## WORK INSTRUCTIONS:
List every figure number in the eyelid surgery captions below, pairing each with the procedure or condition its caption names.
DOCUMENT SEGMENT START
Figure 8.7.  Entropion correction by retraction sutures (tacking). The sutures can be maintained for at least 2–3 weeks. The scar tissue tube formed around the suture material will result in moderate permanent correction. (A) Simple, interrupted sutures. (B) U-figure suture, with the disadvantage that the needle points in the direction of the cornea during suturing.

Figure 8.8.  Celsus–Hotz procedure for the correction of severe lower lid entropion with corneal ulceration. (A) The skin is incised at about 2.5 mm (as near as possible to the margin for better prediction of the entropion correction, but with enough space for skin suturing) from and parallel to the lid margin (B). (C) The skin plus orbicularis muscle are excised [not deeper: canaliculus and (sub)conjunctival tissues should not be damaged]. The lid margin should no longer show spontaneous intention of inward rolling. (D) The skin is sutured with material not exceeding 5-0 (e.g., nonabsorbable silk or absorbable, especially in difficult-to-handle animals, mono- or poly-filament), using a fine, round-body needle with or without a micropoint. Continuous sutures alone are not used because of the risk of rupture of the suture material when rubbed, resulting in dehiscence of the entire wound. The first sutures are placed at the medial and lateral ends, and the rest of the wound is closed by halving the intervals in the following order 1, 2, 3, 4, and so on. The distance between sutures is 2–2.5 mm. Alternatively, the intervals of the simple interrupted sutures can be made at about 4 mm and thereafter the remaining wound intervals closed by a continuous suture. (E) Secondary upper eyelid trichiasis to the lower, caused by postoperative lower lid conjunctival swelling, can be prevented by tacking of the upper lid (5).

Figure 8.9.  Pronounced macroblepharon–ectropion (diamond-shaped fissure) in a Blood Hound. The stretched fissure length was 48 mm. There is also some medial and lateral entropion, and a notch or kink in the lower lid margin. Note that the lower lid hangs in the middle, about 15 mm away from the third eyelid–cornea and is not really everted in an ectropion position. This results in chronic exposure and secondary conjunctivitis.

Figure 8.10.  Kuhnt–Szymanowski procedure, modified by Blaskovics and further by Fox and Smith for ectropion–macroblepharon to avoid splitting the lid margin. Use in the dog was first described by Munger–Carter. (A,B) The skin incision is 2–2.5 mm below the eyelid margin and extends 5–10 mm beyond the lateral canthus. The skin flap is dissected from its deeper muscle layers. All bleeding has to be arrested. (C,D) Equal-sized wedges, one of the lid margin conjunctiva and one of the skin are excised with scissors. The lid margin is apposed by a figure-of-eight or figure-U 5-0 to 6-0 suture. If desired, the conjunctival wound can be sutured by a subconjunctival, simple, continuous, 8-0 absorbable suture. The skin defect is apposed by simple, interrupted, 5-0 to 6-0 sutures. Advantage: staggering wound, less damaging to the lid margin. Disadvantage: shortens only the lower lid.
DOCUMENT SEGMENT END
RECORDS SHOWN START
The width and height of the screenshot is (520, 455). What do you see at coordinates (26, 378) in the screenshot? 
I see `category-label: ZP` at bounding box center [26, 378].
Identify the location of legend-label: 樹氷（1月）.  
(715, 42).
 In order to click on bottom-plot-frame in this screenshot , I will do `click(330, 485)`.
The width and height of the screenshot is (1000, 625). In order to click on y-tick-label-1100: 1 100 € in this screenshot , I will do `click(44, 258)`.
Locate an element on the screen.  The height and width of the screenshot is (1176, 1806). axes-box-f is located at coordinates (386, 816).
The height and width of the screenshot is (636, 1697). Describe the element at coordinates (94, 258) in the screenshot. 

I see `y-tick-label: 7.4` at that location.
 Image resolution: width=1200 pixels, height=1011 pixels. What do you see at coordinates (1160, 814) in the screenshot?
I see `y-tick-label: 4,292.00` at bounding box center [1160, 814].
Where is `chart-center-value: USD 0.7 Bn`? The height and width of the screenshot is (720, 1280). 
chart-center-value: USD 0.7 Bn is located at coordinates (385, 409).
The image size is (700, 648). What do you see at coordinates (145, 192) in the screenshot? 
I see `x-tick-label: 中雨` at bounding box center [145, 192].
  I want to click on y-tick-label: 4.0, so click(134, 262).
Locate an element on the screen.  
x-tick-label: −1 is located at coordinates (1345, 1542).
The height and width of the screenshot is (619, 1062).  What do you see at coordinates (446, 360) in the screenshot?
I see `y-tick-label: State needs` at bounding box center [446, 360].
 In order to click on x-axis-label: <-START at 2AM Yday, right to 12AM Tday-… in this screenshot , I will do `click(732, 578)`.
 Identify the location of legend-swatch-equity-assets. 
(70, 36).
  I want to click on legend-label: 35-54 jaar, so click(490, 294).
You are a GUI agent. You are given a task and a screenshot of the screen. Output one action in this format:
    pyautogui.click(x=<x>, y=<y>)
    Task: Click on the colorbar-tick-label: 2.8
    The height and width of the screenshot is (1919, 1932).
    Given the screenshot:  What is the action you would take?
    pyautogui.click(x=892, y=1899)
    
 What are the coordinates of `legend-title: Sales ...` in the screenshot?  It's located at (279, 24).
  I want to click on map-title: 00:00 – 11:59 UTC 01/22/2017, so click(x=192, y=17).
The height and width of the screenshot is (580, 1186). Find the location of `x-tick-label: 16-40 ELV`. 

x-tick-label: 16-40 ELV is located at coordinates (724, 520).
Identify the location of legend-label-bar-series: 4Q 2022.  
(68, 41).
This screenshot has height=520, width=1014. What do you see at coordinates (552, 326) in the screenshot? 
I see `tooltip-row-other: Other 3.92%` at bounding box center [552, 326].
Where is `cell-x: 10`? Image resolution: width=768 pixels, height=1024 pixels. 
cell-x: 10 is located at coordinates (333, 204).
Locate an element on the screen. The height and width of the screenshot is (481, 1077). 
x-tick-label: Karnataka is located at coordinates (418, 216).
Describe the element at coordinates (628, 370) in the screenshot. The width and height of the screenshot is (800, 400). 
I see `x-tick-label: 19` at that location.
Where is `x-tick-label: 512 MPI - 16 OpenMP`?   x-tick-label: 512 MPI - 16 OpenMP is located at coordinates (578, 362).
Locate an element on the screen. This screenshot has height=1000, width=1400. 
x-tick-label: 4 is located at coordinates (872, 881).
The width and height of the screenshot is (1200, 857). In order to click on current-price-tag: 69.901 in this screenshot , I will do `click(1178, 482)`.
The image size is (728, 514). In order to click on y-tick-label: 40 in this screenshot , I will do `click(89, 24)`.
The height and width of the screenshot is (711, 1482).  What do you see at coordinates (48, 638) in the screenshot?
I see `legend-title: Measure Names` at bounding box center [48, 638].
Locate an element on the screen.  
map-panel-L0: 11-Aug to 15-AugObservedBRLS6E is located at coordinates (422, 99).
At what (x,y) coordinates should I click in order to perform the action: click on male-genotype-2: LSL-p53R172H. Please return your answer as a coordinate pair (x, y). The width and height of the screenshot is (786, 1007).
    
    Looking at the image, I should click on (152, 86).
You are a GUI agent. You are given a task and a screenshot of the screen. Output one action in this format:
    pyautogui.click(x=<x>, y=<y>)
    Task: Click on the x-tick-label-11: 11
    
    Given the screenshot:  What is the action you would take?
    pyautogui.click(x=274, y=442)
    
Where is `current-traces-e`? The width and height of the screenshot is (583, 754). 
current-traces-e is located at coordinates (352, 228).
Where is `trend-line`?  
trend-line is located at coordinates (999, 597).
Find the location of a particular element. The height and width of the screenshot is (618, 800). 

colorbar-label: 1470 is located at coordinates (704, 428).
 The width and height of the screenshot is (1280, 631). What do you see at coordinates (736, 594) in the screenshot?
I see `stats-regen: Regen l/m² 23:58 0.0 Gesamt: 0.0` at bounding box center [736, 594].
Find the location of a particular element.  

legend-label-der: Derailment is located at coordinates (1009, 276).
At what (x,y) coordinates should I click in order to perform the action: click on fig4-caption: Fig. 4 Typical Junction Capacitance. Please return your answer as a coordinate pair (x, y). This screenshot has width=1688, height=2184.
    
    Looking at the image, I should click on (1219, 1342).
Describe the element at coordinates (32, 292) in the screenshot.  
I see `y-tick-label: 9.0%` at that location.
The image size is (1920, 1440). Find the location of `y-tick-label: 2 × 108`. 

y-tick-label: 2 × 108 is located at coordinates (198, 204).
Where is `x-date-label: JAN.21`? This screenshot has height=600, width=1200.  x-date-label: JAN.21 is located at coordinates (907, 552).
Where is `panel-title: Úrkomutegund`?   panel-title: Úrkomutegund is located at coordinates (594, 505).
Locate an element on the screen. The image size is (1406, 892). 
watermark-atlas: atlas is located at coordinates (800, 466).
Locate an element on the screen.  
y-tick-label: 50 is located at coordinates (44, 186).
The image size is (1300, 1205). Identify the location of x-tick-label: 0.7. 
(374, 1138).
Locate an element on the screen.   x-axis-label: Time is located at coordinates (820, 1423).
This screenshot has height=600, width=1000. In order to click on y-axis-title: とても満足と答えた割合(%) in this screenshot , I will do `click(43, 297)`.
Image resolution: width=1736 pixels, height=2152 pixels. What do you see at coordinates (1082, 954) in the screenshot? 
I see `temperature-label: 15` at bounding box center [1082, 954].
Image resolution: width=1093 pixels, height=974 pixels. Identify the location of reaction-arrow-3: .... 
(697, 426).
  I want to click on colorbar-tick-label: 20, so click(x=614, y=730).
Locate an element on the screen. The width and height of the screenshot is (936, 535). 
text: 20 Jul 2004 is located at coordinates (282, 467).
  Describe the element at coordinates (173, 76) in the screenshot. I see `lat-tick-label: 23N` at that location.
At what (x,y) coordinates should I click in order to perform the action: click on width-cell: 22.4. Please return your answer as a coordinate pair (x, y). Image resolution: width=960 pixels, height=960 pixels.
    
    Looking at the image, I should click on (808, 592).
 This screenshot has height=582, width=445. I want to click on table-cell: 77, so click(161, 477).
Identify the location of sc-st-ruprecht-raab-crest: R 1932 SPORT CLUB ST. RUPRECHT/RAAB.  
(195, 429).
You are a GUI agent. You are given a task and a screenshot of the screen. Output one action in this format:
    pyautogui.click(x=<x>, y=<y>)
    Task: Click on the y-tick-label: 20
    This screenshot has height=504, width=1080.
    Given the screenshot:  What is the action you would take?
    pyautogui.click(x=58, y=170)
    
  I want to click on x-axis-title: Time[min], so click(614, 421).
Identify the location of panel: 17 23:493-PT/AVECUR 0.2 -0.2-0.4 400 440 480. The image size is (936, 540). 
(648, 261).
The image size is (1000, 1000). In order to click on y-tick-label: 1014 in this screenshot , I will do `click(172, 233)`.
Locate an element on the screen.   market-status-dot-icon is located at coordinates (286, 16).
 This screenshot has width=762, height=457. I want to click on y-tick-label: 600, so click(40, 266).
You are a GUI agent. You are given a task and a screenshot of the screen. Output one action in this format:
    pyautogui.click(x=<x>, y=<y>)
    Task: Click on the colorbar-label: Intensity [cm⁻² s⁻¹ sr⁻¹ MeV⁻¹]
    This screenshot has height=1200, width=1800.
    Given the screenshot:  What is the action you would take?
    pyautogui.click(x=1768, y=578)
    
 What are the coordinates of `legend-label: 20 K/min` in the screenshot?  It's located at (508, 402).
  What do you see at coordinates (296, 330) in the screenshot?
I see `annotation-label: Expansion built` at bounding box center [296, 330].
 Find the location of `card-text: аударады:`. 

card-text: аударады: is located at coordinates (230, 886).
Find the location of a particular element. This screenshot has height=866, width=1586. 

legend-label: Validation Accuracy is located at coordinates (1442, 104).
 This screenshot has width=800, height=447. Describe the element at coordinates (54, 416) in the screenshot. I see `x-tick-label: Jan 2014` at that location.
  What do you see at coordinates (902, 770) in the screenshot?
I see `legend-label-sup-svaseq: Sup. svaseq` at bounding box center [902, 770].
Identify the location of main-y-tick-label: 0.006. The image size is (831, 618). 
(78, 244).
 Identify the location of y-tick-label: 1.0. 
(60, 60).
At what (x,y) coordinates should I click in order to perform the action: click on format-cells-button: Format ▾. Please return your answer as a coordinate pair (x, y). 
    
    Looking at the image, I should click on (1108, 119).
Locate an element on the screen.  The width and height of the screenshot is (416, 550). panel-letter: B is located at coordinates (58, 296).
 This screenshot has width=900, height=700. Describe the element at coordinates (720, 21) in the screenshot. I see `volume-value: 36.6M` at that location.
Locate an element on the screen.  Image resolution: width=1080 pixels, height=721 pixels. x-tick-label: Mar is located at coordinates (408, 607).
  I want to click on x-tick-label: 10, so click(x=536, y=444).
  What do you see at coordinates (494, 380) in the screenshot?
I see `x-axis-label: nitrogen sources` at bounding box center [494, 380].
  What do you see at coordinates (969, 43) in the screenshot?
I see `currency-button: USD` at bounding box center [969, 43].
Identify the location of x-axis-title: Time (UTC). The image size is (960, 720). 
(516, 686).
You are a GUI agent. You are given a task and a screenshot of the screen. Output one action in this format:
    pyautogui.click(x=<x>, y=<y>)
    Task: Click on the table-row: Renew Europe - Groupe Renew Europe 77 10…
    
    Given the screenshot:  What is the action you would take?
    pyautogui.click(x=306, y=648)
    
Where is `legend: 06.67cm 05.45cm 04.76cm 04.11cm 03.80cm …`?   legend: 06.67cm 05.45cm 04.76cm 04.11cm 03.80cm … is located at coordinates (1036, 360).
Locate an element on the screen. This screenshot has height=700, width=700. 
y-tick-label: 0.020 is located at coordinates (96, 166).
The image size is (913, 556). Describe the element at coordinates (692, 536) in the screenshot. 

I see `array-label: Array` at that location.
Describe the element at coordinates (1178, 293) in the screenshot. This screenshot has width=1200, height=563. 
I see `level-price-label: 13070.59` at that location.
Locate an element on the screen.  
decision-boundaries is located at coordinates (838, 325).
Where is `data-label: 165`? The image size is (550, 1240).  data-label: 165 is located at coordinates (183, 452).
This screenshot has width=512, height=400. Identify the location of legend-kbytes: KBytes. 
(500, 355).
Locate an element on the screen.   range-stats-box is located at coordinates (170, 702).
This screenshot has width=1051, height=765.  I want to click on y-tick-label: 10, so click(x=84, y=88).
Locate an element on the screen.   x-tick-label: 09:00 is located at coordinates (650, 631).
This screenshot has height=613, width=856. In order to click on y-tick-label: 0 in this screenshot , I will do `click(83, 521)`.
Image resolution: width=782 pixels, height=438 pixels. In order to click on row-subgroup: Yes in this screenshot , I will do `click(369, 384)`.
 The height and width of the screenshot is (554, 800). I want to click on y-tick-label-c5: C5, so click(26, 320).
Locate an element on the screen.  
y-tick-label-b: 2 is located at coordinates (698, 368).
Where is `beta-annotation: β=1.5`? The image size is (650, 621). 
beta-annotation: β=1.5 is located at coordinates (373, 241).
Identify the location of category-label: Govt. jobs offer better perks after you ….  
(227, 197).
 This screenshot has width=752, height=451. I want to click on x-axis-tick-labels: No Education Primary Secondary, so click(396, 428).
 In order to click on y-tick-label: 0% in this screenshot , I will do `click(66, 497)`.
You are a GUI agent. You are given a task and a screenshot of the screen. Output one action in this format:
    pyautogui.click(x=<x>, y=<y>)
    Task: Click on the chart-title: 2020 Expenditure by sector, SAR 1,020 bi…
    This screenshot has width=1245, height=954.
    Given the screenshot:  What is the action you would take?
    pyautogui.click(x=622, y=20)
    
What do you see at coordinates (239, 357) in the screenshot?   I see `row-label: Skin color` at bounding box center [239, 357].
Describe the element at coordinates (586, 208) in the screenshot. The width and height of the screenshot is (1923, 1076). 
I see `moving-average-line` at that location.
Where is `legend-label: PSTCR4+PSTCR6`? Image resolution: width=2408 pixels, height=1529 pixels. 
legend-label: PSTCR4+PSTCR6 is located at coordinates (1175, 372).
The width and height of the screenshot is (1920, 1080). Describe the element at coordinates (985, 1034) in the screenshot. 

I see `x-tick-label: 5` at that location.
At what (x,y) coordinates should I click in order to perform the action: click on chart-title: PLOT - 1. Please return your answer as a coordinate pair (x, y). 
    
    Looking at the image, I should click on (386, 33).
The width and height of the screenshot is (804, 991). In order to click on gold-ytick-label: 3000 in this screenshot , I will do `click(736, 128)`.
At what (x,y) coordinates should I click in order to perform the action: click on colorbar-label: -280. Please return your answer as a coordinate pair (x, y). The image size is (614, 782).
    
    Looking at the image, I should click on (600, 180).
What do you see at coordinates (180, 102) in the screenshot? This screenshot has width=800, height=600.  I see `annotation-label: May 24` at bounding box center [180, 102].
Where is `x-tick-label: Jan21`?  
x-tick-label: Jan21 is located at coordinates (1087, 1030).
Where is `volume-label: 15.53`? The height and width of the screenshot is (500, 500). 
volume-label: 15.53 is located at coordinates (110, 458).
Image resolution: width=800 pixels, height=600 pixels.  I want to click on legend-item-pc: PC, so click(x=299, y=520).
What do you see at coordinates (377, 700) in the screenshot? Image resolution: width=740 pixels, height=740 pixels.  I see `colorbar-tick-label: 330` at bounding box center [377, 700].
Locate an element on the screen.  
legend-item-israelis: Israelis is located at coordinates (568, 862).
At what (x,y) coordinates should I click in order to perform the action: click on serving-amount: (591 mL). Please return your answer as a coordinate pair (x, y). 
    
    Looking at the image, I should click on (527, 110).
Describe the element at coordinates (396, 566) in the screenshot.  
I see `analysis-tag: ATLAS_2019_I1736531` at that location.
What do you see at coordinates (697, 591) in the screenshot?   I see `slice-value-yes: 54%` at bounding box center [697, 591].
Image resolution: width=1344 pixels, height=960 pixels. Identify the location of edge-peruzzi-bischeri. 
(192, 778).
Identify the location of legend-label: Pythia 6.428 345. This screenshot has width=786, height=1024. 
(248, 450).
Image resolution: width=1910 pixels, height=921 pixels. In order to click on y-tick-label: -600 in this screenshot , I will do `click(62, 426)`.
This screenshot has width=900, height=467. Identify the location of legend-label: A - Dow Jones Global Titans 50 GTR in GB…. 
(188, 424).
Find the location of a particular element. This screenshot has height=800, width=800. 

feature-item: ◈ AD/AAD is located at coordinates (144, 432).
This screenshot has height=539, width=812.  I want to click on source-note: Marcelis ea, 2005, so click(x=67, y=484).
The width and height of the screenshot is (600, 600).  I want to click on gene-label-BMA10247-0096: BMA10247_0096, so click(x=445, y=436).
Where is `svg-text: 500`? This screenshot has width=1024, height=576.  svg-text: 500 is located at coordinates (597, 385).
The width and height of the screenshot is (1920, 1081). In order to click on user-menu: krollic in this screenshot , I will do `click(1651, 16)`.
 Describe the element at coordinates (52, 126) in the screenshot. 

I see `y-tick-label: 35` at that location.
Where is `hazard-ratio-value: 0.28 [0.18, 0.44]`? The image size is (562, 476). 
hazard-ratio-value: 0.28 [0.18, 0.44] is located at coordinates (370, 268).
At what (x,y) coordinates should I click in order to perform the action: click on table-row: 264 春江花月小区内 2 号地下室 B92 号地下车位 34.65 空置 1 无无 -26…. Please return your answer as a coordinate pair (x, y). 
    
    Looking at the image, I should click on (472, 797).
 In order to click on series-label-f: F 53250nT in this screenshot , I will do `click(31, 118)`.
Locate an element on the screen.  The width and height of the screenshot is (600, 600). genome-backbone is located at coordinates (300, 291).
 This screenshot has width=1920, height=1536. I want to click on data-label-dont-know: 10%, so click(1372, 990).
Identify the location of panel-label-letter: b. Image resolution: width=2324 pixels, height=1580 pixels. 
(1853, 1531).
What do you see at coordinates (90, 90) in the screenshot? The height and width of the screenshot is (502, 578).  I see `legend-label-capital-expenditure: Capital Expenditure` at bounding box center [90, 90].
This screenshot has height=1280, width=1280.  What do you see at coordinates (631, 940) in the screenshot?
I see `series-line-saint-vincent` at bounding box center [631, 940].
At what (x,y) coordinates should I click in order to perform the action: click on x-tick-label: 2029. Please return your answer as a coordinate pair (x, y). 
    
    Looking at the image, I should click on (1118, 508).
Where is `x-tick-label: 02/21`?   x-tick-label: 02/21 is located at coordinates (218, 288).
RECORDS SHOWN END
## ANSWER TO THIS TASK:
- Figure 8.7: entropion correction by retraction sutures (tacking)
- Figure 8.8: Celsus–Hotz procedure for the correction of severe lower lid entropion with corneal ulceration
- Figure 8.9: pronounced macroblepharon–ectropion (diamond-shaped fissure) in a Blood Hound
- Figure 8.10: Kuhnt–Szymanowski procedure, modified by Blaskovics and further by Fox and Smith, for ectropion–macroblepharon